We consulted worriedly with one another: Was he traumatized that we were upsetting the balance of his home? Was he hungry? Was he tired? Was he sick? Julie the NephewsMama put a concerned hand to his forehead. Finally I herded both boys away from the action with the promise of watching a movie on Aunt Beth's computer. Jim looked dubious, as though fearing some sort of trick (tm Tom Wolfe). Will wanted nothing to do with anything--until he saw me crack open a DVD case. Then? All smiles. "Hee!" he said, his vocal pronouncement of approval.

Mommy was two parts relieved, one part exasperated, one part incredulous. She called for children's father. "He's fine now," she said, pointing to the baby. "That was all about wanting to watch a movie. His first tantrum." Country The Brother-In-Law noted this as the probably the first of many, many, and many. "You," she said, making a face at her second child, imitating devil's horns at the back of her head. Will, oblivious, continued to squat on the floor, applauding Mickey Mouse.

copy-of-100_2102.jpgHis brother, meanwhile, is exploring his career options. We've already ruled out jockeydom; we may now add another to the list.

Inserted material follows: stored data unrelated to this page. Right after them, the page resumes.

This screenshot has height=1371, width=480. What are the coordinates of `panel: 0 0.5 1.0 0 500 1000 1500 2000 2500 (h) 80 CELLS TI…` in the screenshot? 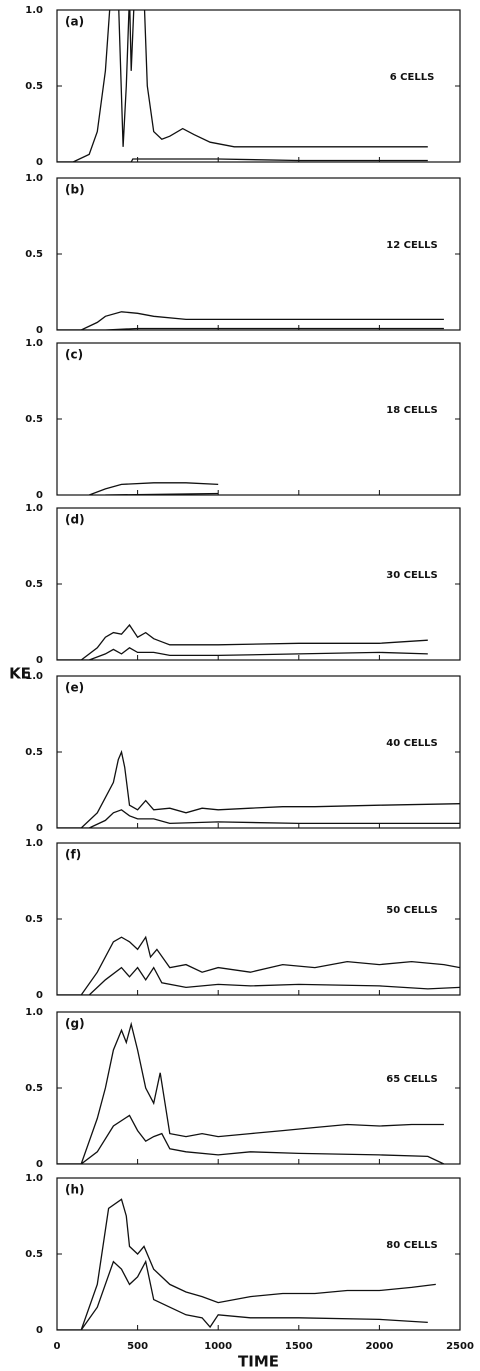 It's located at (250, 1272).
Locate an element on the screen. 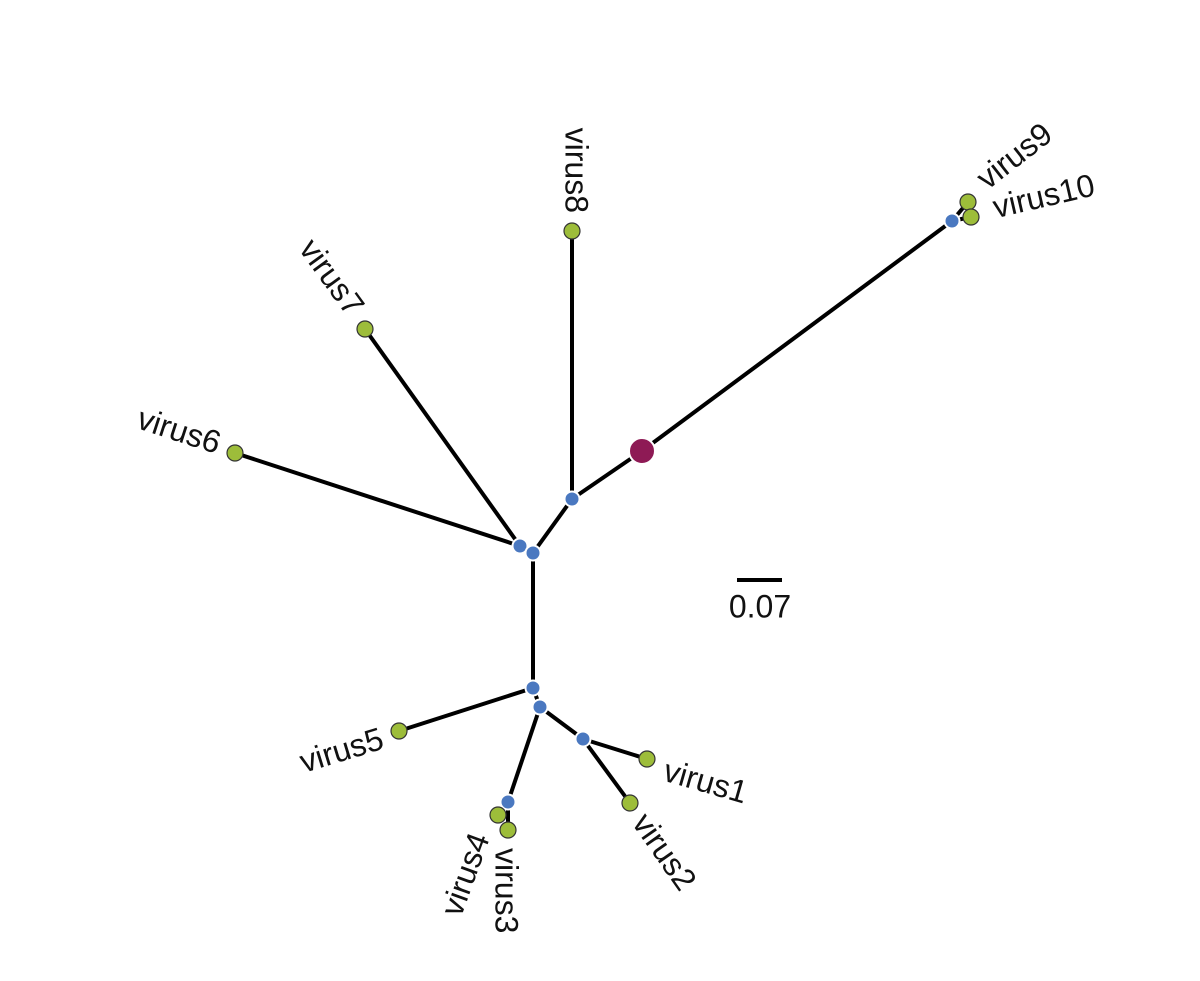 Image resolution: width=1200 pixels, height=981 pixels. leaf-label: virus2 is located at coordinates (664, 852).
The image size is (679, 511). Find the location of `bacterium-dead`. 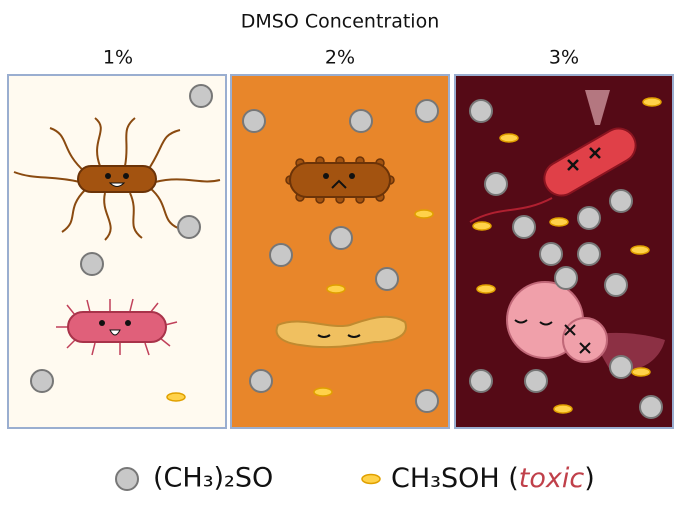

bacterium-dead is located at coordinates (590, 162).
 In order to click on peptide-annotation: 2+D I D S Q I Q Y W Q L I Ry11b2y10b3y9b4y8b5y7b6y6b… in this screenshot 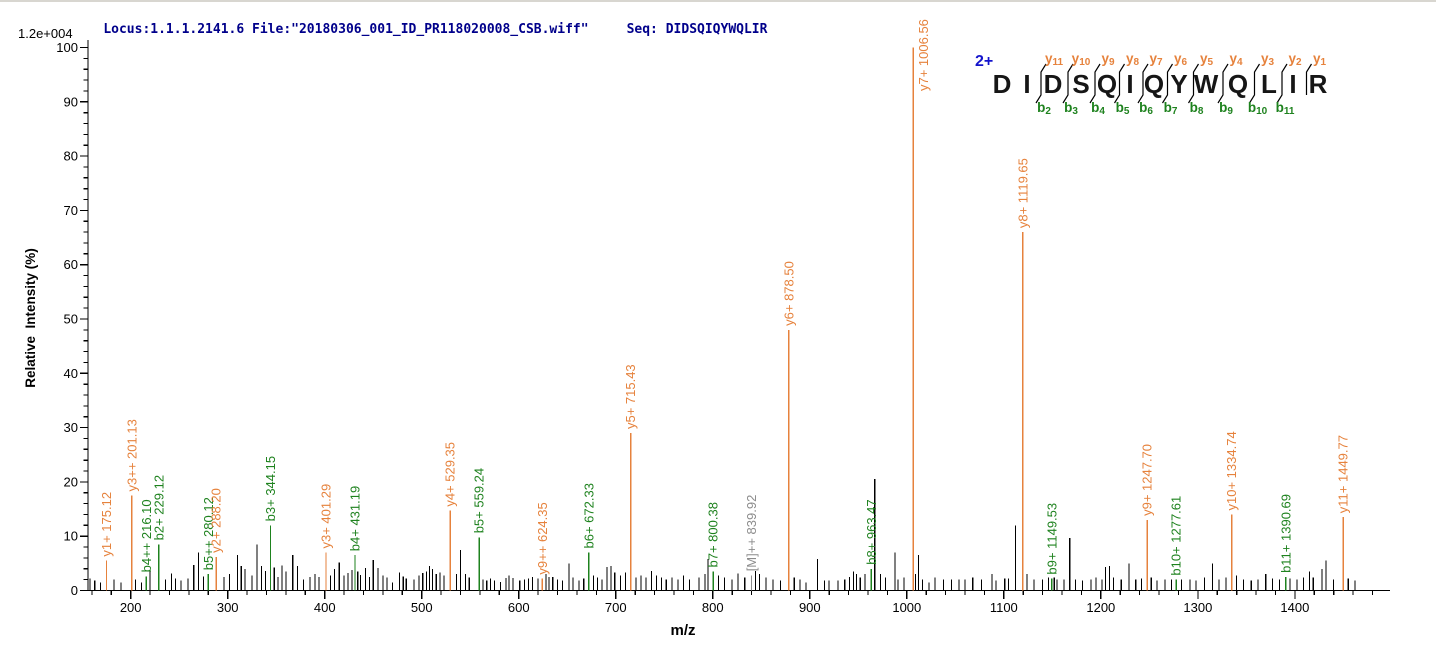, I will do `click(1152, 84)`.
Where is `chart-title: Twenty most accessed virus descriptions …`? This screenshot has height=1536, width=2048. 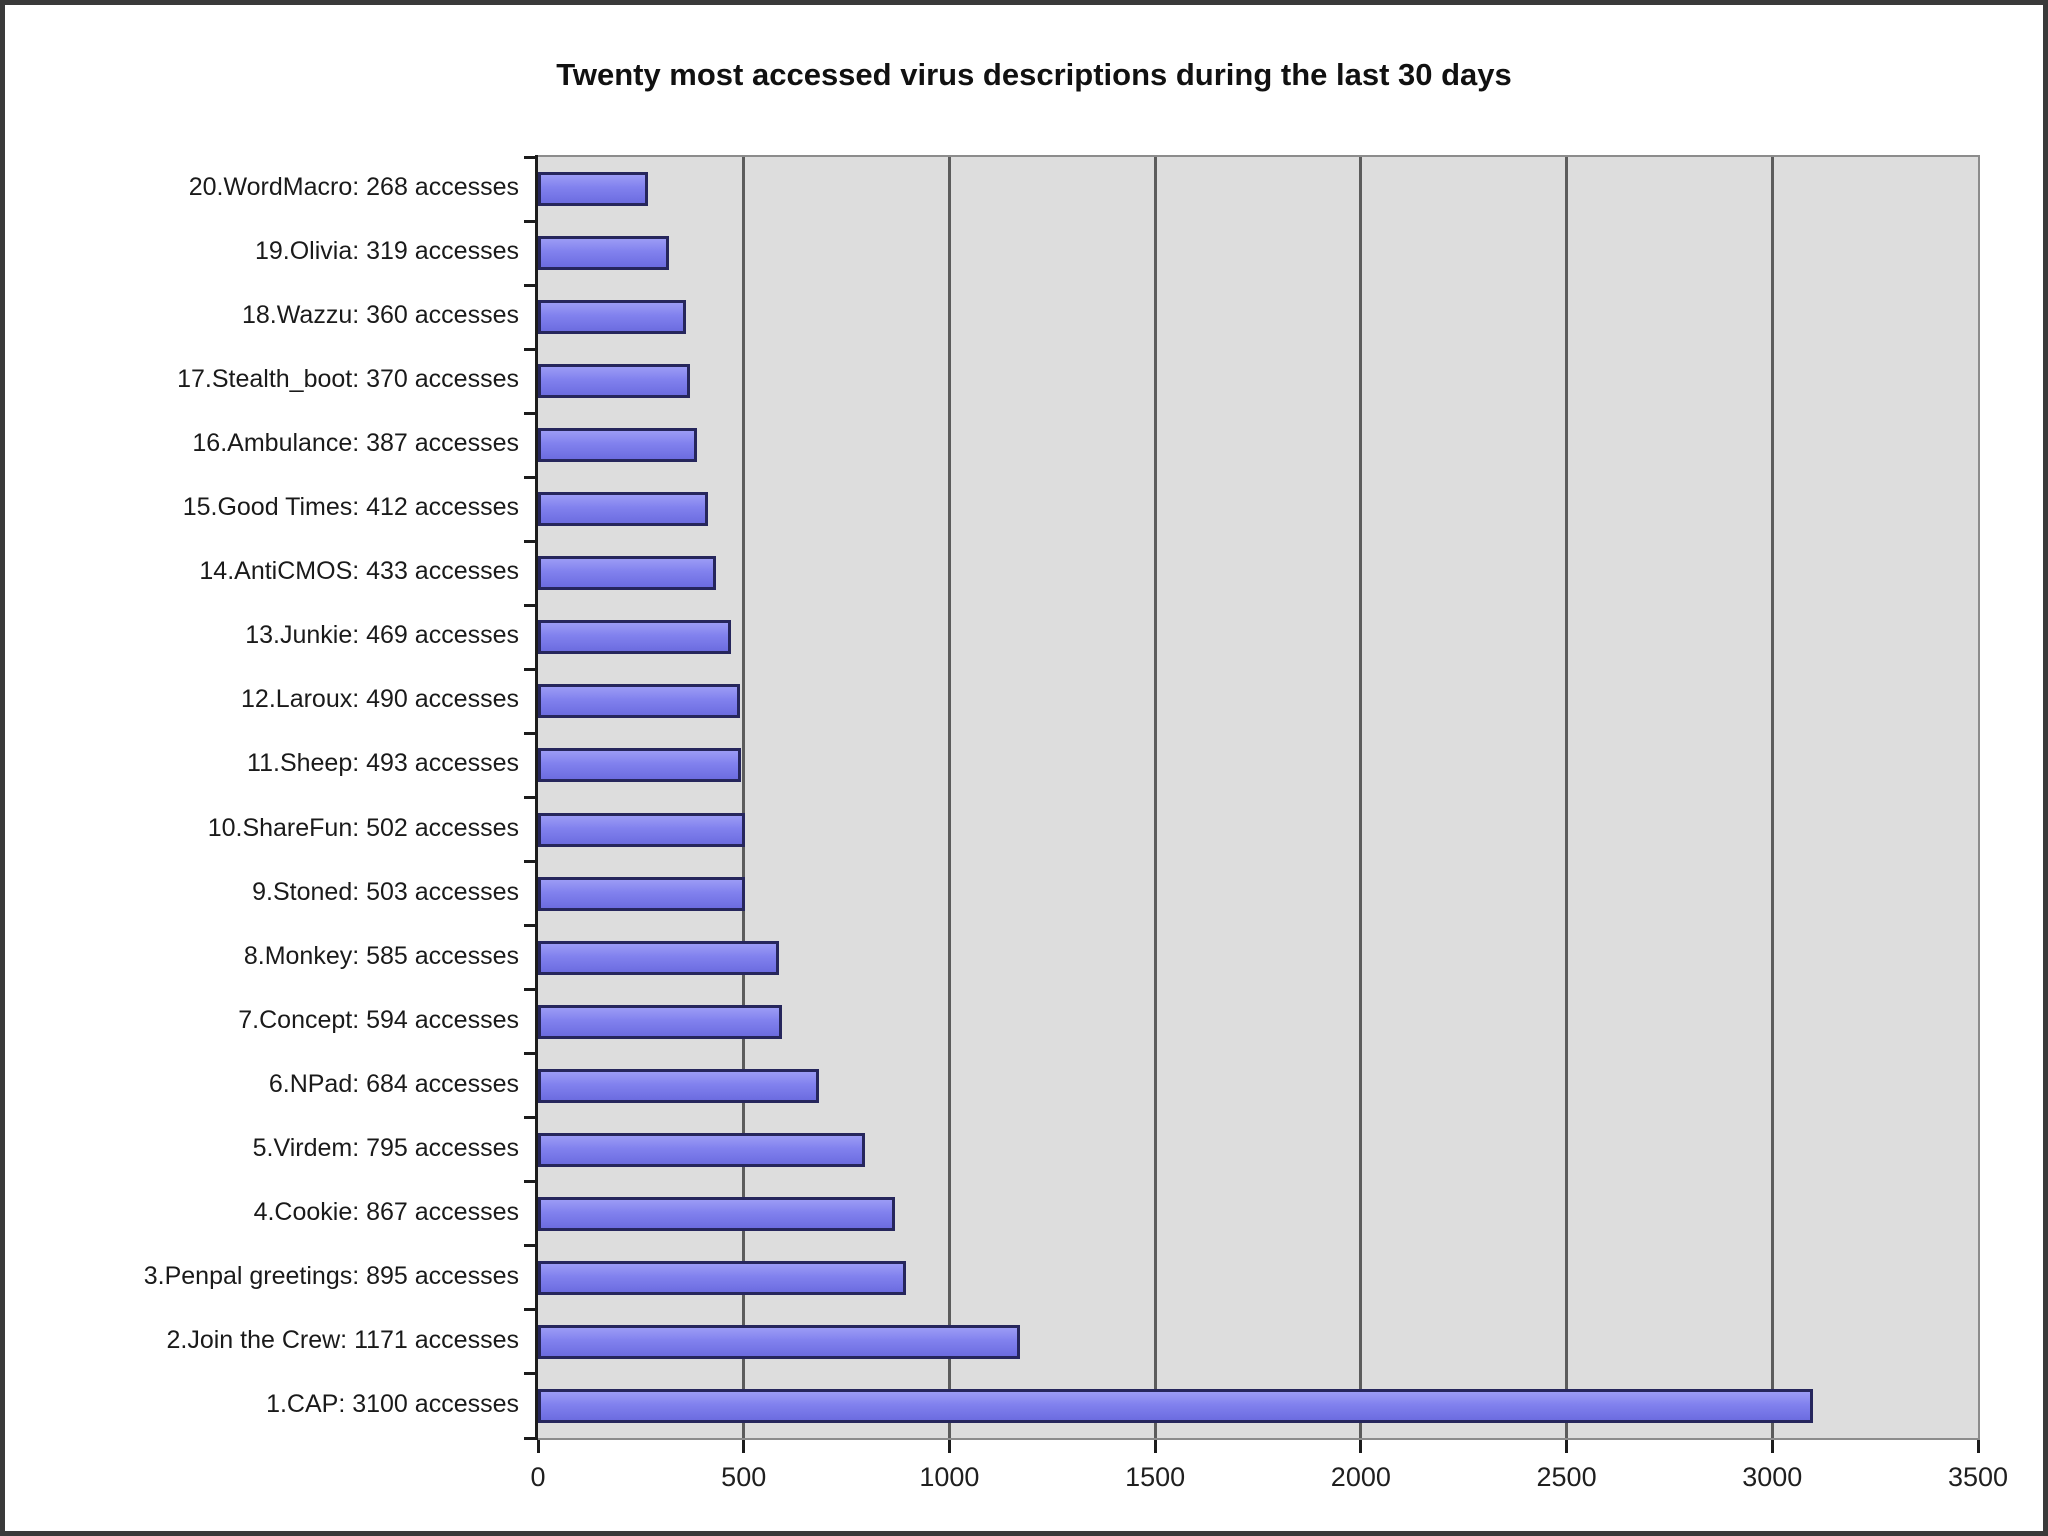
chart-title: Twenty most accessed virus descriptions … is located at coordinates (1034, 74).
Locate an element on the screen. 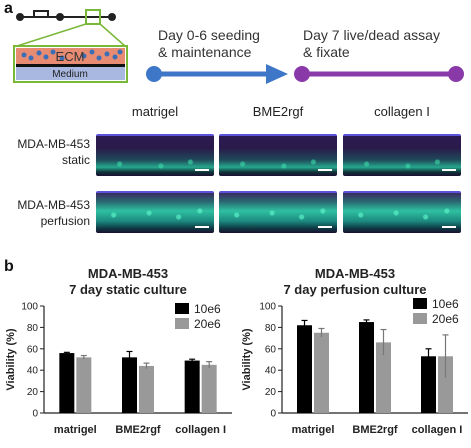 The image size is (471, 448). cells is located at coordinates (72, 55).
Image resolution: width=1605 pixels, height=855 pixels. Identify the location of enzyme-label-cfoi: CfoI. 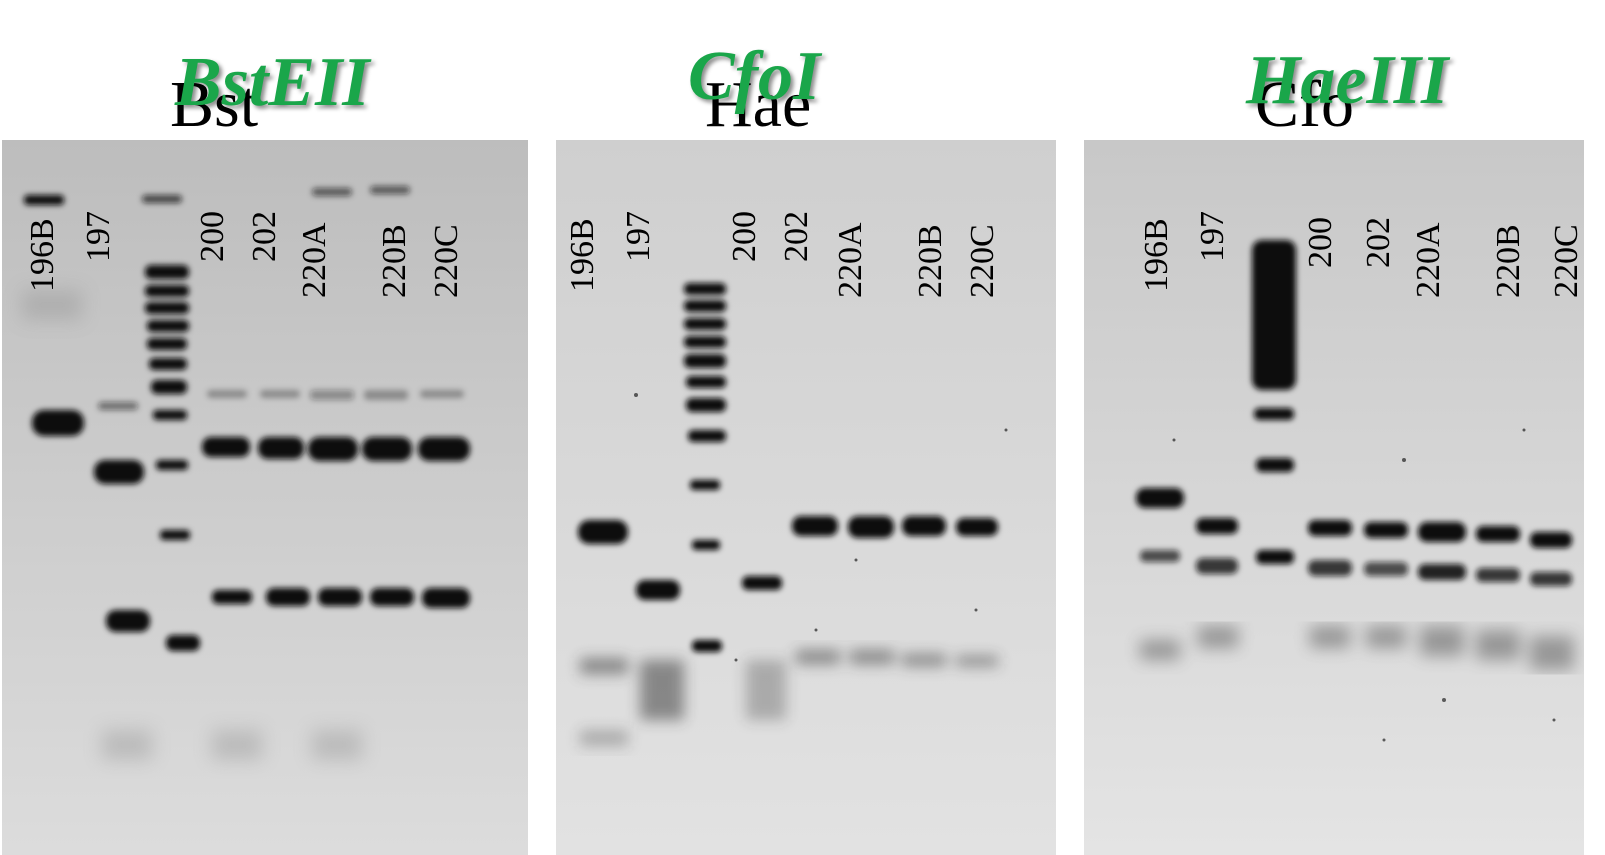
(754, 76).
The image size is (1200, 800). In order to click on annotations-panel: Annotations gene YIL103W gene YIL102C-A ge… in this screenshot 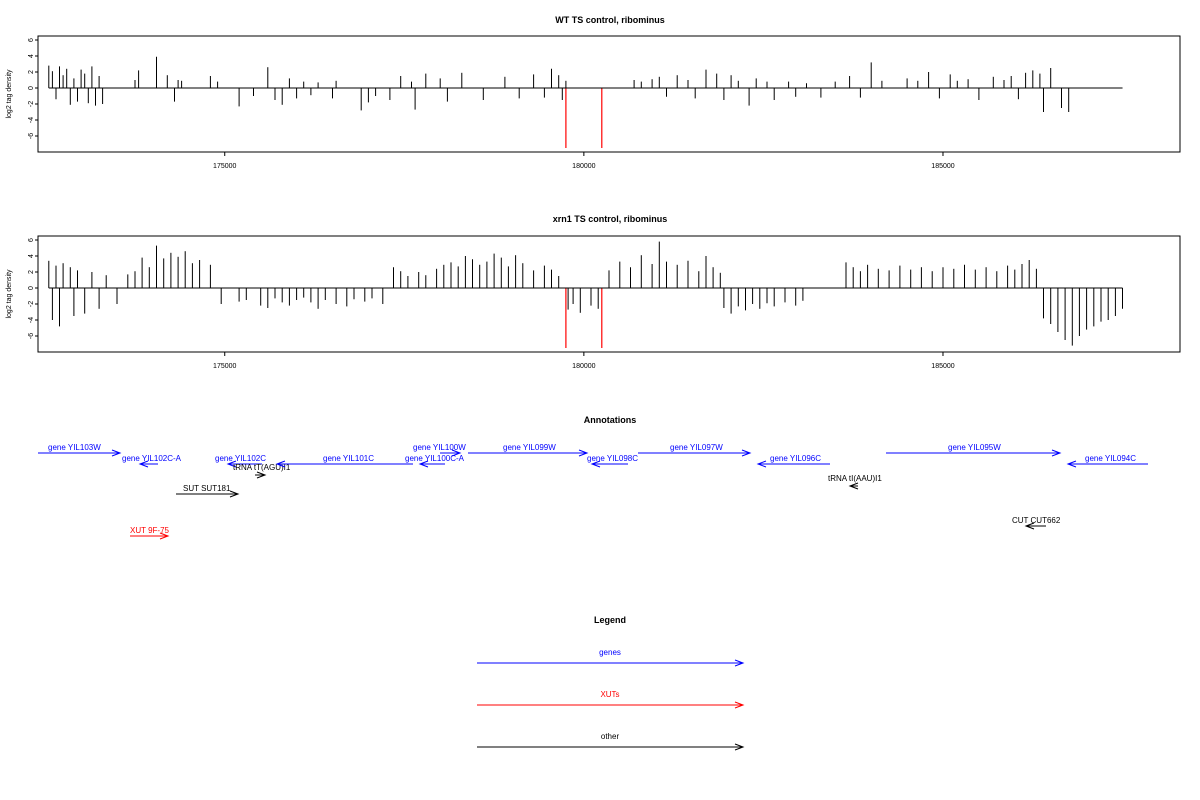, I will do `click(593, 478)`.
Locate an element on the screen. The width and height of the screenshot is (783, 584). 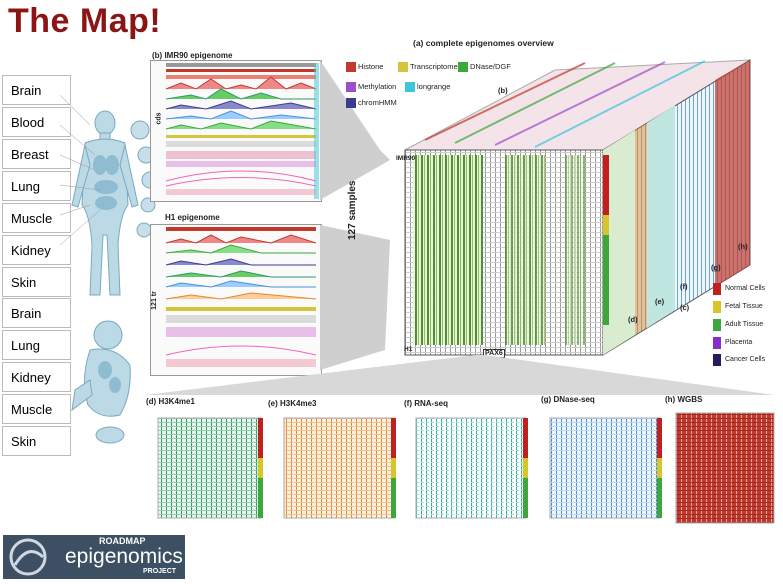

Last month, Uncle Josh helped him with a toddler computer game in which Jim was expected to move a little electronic bar at the bottom of the screen to catch a little electronic ball. It was single-player Pong for the new millennium, and therefore highly awesome. But instead of actually moving the bar, Jim instead preferred to watch the ball inch closer and closer, clutching his hair and wailing, "Oh no, oh no! What's gonna happen?!"

"You would make a terrible air traffic controller," his uncle said finally.

However, Jim may yet have a future on Project Runway. He was recently permitted to pick out his own clothes on the very day a blizzard moved across the Tri-State area. This is what he selected:



Sweatpants and a sweater vest. He ran around the house looking like Alex P. Keaton on the skids, wondering why his arms were cold.

But, having lived through the eighties, I've seen--and participated in--much, much worse. I purposefully arrayed myself in neon, people. I think we'll see this on Wall Street in a decade or so.